I also noted that cost-sensitive multiclass classification (CSMC) looks like SSP on a shallow graph. This correspondence suggests that SSP could be attacked by reduction to a sequence of CSMC problems. The general correspondence between sequential decision problems and CSMC was explored theoretically by Langford and Zadrozny and exploited practically by Duame et. al. via the Searn algorithm. This reduction of SSP to CSMC is a special case of Searn.

In terms of my current obsession this reduction is very exciting, because it provides an alternative mechanism for solving a non-trivial problem in lieu of the intuitive ``let's estimate the coefficients and use a standard solver'' strategy. Whether this trick applies to more complicated problems I encounter, and whether it results in good solutions in practice, remains to be seen.

**Optimal Substructure**The (shortest path) journey of a thousand miles begins with a single (optimally shortest) step. In particular, given any starting vertex $s$, intermediate vertex $v$, and target vertex $t$, the shortest path $p^*_{st;v}$ from $s$ to $t$ that includes $v$ is related to the shortest path $p^*_{sv}$ between $s$ and $v$ and $p^*_{vt}$ between $v$ and $t$ via \[ p^*_{st;v} = p^*_{sv} \odot p^*_{vt}, \] where $\odot$ represents path concatenation. By taking $v$ to be the set of adjacent vertices to $s$, this suggests defining a cost-vector for the decision problem at vertex $s$ via \[ c (v; s, t) = f (\{ s, v \}) + \min_{p_{vt} \in P_{vt}}\; \sum_{e \in p_{vt}} f (e) - \min_{p_{st} \in P_{st}}\; \sum_{e \in p_{st}} f (e). \] Basically, the cost of choosing an edge at vertex $s$ is defined as the current edge cost plus the lowest total cost possible after traversing that edge, minus the lowest total cost starting at this vertex.

Since our variant of SSP always starts at the same starting vertex, it is clear how to kick this process off: for each training instance, compute the shortest path to the target from each vertex adjacent to the starting vertex, add the edge cost from the starting node, and use a favorite CSMC algorithm to produce a ``first-step'' policy. What about subsequent steps?
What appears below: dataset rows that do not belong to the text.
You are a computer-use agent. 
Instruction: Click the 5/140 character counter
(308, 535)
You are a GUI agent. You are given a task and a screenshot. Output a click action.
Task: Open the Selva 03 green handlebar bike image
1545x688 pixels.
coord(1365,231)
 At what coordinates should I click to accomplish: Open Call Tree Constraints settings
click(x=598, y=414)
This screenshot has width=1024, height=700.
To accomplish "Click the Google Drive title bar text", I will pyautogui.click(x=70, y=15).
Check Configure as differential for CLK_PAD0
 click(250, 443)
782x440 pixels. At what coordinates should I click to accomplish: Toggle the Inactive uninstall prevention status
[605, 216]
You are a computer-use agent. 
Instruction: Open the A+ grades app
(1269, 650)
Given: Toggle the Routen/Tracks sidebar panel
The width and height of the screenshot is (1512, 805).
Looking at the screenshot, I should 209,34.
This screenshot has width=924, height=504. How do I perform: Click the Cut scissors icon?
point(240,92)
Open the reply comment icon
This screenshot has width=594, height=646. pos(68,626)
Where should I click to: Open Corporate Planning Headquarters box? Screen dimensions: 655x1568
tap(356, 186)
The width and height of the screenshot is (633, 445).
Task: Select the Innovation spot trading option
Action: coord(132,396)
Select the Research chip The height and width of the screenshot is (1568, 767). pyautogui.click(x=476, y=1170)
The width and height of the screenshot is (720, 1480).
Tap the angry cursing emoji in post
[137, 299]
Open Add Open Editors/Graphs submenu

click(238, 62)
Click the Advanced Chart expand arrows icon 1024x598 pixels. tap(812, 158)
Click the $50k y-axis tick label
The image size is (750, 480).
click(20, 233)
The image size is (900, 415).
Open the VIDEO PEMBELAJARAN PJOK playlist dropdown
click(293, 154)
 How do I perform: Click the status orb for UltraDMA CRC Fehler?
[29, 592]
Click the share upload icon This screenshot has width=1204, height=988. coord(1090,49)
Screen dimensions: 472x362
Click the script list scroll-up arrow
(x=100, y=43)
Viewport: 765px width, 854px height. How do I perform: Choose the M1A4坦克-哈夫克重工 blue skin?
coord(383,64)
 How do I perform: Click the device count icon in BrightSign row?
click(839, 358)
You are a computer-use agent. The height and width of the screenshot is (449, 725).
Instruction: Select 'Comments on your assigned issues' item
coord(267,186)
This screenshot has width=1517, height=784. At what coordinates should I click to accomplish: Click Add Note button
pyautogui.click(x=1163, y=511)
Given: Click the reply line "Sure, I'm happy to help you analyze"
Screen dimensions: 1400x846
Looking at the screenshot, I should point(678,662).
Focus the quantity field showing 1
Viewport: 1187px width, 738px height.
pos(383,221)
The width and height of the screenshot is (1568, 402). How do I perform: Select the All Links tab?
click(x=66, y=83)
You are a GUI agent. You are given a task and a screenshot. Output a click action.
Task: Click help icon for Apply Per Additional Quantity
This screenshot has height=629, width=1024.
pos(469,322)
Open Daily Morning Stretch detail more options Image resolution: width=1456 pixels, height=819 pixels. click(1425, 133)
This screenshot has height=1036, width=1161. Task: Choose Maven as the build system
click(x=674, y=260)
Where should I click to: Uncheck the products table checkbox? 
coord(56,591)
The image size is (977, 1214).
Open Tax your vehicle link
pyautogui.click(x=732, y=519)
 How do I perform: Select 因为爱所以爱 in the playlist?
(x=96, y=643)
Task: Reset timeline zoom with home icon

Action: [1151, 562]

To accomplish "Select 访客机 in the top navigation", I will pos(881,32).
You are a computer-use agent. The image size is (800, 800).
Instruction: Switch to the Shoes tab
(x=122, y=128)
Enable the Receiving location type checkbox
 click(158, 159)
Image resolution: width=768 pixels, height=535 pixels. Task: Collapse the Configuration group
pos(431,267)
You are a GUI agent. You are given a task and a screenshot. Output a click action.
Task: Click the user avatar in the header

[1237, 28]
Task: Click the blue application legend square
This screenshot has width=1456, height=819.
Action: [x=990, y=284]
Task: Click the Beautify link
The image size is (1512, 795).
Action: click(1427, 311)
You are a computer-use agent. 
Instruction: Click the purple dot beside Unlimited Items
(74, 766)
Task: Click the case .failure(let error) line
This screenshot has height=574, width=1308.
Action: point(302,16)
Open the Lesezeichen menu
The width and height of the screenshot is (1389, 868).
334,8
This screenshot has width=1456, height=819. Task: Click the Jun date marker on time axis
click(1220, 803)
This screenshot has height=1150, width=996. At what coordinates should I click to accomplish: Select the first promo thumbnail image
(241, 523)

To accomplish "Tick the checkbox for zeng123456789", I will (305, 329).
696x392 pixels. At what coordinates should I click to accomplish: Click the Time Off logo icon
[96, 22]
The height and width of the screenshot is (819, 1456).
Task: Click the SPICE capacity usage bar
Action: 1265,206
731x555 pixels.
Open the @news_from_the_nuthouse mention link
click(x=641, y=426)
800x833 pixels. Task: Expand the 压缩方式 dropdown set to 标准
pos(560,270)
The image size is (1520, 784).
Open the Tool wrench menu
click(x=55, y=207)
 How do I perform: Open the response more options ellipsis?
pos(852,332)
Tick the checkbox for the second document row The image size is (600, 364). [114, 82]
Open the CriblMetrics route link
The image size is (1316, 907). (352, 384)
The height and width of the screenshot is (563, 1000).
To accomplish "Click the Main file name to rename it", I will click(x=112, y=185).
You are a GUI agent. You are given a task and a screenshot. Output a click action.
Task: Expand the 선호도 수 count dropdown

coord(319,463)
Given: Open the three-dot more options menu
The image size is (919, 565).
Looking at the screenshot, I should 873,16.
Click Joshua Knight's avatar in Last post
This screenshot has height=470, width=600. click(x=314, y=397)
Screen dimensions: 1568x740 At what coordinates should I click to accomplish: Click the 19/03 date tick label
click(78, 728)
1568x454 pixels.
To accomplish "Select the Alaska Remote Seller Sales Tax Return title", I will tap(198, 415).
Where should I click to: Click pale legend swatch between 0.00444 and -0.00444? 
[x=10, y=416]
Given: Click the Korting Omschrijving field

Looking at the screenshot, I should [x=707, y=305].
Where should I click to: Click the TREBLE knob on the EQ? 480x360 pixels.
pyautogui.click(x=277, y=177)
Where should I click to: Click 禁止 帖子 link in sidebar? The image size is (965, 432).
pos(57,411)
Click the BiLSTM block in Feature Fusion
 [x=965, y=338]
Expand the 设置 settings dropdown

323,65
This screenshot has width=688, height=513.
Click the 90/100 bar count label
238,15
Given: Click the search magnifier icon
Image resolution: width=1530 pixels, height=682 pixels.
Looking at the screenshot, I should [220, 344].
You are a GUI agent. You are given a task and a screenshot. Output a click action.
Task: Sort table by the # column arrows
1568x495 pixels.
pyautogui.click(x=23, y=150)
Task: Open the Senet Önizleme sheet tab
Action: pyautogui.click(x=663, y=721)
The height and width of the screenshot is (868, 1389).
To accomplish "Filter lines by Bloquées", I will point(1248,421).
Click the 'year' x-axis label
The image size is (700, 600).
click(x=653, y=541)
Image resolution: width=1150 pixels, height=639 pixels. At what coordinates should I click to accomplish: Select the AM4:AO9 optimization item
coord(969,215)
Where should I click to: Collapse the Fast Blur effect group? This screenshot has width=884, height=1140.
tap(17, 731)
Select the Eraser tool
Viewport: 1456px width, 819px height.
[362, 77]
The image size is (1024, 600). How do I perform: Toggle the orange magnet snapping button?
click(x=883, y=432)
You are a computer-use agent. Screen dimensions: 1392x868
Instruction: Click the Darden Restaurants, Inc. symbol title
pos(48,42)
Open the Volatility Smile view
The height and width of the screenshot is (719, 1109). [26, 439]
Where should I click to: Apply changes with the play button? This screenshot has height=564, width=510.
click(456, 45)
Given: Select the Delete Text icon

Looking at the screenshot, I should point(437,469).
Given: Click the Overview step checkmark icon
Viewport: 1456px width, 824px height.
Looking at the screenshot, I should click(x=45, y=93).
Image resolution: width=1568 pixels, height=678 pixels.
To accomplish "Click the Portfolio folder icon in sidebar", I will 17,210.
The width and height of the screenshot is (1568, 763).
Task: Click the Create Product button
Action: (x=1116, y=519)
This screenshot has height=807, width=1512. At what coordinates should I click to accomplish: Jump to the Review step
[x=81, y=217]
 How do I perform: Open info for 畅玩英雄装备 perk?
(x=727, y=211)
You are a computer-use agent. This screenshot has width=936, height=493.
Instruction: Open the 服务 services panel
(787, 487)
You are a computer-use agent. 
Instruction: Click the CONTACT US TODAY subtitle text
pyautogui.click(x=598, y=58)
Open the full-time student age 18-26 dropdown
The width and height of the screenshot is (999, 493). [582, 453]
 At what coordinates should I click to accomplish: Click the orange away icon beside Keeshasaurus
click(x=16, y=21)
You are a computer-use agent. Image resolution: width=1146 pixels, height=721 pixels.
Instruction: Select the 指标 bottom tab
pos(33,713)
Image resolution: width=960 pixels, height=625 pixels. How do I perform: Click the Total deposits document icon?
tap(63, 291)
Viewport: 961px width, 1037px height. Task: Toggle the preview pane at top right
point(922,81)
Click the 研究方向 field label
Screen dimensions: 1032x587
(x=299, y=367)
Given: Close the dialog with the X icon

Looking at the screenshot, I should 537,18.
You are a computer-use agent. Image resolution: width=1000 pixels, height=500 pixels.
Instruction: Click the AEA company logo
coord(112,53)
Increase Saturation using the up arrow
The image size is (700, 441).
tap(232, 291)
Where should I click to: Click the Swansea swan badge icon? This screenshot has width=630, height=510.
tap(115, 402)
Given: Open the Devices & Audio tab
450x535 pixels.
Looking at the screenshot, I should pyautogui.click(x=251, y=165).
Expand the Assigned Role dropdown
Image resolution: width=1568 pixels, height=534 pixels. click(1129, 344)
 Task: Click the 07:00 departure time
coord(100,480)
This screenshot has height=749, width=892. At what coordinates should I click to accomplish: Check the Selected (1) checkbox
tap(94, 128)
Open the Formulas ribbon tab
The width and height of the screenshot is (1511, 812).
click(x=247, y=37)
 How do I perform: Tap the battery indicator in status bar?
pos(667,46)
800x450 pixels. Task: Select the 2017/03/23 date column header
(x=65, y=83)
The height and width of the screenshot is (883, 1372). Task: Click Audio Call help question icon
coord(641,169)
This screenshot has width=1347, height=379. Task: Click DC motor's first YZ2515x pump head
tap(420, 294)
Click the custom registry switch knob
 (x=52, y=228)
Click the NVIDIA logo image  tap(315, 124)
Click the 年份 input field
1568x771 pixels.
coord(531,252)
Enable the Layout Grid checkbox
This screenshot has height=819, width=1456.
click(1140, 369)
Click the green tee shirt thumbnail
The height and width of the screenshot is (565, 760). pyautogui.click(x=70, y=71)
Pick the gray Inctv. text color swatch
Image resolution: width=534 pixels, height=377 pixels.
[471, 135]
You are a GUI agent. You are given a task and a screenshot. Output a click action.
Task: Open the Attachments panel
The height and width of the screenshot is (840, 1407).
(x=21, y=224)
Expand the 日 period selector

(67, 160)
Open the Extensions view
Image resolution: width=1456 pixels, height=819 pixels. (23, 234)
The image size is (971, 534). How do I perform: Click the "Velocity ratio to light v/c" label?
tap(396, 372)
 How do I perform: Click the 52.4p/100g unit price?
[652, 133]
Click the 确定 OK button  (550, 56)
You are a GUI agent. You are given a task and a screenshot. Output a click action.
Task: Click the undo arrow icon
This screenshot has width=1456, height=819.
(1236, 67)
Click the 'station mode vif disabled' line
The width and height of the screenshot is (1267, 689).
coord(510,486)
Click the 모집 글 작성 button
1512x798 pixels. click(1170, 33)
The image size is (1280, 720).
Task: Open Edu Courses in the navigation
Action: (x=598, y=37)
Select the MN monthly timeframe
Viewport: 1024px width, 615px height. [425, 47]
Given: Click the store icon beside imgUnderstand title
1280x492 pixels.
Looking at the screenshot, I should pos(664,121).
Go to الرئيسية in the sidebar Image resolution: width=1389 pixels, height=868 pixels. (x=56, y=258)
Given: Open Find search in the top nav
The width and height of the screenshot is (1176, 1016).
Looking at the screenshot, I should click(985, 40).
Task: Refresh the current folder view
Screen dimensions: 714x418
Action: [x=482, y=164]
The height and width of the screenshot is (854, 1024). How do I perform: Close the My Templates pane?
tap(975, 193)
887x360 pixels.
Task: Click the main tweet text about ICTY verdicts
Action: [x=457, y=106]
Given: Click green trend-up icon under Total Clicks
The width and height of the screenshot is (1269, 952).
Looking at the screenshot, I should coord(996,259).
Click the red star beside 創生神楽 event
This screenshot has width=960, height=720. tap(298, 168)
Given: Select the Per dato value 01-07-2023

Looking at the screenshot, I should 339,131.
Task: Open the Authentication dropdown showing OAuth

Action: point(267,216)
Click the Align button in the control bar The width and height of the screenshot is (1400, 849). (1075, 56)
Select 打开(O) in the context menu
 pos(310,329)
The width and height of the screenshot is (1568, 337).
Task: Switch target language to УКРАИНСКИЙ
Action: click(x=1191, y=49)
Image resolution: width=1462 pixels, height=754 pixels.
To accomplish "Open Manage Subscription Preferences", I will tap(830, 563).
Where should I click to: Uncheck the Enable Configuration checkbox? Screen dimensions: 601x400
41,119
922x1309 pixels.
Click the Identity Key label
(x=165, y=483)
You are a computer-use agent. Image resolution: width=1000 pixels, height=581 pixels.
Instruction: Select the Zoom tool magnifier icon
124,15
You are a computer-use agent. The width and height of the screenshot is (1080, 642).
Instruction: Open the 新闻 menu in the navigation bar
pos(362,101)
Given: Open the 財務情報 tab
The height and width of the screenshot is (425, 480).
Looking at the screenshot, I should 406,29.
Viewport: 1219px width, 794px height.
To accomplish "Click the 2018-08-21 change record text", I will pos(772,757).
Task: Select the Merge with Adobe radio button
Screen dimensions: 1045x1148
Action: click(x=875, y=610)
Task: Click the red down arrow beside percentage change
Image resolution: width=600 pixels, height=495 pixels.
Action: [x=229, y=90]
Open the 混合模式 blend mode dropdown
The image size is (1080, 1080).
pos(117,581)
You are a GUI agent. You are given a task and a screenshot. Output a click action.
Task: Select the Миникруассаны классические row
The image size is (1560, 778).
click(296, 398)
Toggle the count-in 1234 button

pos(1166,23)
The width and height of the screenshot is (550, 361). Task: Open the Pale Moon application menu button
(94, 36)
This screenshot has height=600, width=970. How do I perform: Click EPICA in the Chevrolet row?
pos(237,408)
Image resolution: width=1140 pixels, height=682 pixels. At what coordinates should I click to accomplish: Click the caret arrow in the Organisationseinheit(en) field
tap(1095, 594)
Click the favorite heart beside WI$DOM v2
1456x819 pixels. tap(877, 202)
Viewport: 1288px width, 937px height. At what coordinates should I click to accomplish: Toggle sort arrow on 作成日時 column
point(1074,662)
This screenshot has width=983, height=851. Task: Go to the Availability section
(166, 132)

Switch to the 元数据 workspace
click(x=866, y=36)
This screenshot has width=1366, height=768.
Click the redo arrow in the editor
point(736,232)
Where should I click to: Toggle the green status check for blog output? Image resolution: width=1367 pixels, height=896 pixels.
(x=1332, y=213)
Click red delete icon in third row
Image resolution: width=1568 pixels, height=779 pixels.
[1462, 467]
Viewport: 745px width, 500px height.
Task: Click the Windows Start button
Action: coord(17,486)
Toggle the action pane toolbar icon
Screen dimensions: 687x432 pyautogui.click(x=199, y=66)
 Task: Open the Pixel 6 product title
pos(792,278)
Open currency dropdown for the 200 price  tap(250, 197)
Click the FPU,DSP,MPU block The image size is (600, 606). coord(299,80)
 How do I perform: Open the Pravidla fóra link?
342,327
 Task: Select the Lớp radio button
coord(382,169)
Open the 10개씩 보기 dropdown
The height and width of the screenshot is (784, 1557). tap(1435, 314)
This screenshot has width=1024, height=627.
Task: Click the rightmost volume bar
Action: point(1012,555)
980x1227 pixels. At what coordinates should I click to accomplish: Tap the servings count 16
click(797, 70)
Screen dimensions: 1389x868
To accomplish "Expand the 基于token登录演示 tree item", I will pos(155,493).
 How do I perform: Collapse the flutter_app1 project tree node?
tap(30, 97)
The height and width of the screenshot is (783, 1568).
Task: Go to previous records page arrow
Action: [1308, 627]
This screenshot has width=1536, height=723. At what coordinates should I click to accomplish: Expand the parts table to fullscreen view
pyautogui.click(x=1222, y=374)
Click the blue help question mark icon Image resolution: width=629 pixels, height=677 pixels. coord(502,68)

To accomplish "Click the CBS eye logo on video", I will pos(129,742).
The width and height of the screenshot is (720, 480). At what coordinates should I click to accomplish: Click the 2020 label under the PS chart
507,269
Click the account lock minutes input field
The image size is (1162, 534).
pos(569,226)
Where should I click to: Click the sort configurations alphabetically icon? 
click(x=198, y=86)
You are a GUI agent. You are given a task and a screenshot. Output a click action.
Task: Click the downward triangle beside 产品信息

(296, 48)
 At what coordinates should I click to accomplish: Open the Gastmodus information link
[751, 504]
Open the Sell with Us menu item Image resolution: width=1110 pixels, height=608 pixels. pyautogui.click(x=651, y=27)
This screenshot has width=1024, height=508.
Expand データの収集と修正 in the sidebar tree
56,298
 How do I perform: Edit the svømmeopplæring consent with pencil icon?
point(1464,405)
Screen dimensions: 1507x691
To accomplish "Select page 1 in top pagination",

A major insight of Langford and Zadrozny is that one can train the classifier for step $k+1$ by using the distribution of test instances induced by the sequence of classifiers learned for the first $k$ steps, i.e., sub-classifiers can be learned ``first-to-last''.

**Regret Bound**For simplicity of analysis I'll constrain all paths considered to be of length $n$; for shorter paths that might be encountered in practice, I can add a connection from the target node to itself of zero cost and force any path generation algorithm to include some number of self-connections at the target.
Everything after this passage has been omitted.